A genomic characterization of metallic nanoparticles

TL;DR

This study introduces a method to sequence the geometrical genome of platinum nanoparticles, revealing size and shape-dependent site distributions and predicting catalytic activity and structural stability at high temperatures.

Contribution

It presents a novel geometrical genome sequencing approach for metallic nanoparticles, linking morphology to catalytic properties and thermal stability.

Findings

Site occurrence varies with size and shape.

Predicts enhanced catalysis on specific nanoparticle geometries.

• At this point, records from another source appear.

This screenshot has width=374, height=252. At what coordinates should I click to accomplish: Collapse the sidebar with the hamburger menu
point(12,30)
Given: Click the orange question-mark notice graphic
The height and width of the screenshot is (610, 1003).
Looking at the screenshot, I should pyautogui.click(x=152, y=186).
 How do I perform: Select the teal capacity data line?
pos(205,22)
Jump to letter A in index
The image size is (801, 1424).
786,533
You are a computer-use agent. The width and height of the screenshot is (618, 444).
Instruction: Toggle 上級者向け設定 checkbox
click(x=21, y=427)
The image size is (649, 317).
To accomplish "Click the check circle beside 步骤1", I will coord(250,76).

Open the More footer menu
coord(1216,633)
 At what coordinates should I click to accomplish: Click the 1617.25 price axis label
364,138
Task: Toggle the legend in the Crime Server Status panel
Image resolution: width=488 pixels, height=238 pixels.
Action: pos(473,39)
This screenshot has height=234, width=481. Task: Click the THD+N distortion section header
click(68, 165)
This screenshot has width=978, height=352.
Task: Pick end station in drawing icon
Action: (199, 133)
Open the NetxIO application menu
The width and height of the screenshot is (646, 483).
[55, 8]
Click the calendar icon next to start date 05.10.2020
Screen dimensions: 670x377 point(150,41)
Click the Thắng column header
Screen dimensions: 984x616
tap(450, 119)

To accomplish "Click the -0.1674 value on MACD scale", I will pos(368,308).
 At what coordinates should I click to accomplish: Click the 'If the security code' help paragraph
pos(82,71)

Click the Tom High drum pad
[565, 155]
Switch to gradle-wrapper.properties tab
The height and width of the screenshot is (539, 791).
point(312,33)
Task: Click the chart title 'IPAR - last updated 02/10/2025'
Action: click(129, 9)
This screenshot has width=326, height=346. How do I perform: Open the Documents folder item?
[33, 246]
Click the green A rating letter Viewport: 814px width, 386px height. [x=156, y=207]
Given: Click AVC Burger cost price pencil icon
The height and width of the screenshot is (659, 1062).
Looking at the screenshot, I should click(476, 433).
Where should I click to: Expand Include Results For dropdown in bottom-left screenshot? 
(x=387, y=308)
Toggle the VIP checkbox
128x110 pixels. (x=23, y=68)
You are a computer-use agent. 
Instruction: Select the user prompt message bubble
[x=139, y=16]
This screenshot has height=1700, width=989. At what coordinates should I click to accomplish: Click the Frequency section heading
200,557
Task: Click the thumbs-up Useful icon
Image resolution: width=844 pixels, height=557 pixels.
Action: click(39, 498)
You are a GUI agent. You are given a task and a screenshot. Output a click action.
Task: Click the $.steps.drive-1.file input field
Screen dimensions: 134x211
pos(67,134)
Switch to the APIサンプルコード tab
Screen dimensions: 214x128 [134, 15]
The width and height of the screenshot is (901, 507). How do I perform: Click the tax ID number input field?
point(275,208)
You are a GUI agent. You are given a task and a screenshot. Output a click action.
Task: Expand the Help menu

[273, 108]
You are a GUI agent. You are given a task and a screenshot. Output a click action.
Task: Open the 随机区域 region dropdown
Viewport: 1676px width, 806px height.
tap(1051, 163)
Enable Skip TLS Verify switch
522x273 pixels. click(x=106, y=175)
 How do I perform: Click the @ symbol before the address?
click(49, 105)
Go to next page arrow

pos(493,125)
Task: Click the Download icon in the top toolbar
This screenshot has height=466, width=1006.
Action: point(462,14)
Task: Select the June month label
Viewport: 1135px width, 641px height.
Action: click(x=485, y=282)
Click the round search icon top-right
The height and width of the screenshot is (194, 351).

Identifies temperature threshold for structural disruption.

Abstract

With a focus on platinum nanoparticles of different sizes (diameter of 1-9 nm) and shapes, we sequence their geometrical genome by recording the relative occurrence of all the non equivalent active site, classified according to the number of neighbours in their first and second coordination shell. The occurrence of sites is morphology and size dependent, with significant changes in the relative occurrence up to 9 nm. Our geometrical genome sequencing approach is immediately transferable to address the effects of the morphological polydispersivity in size-selected samples and the influence of temperature, including ionic vibrations and thermal activated processes. The proposed geometrical genome forecasts an enhancement of the catalytic reduction of molecular oxygen on stellated and anisotropic platinum twinned nanoparticles, with their shortest axes of ~2 nm, and an irreversible disruption of the Pt nanocatalyst's structure above 1000 K.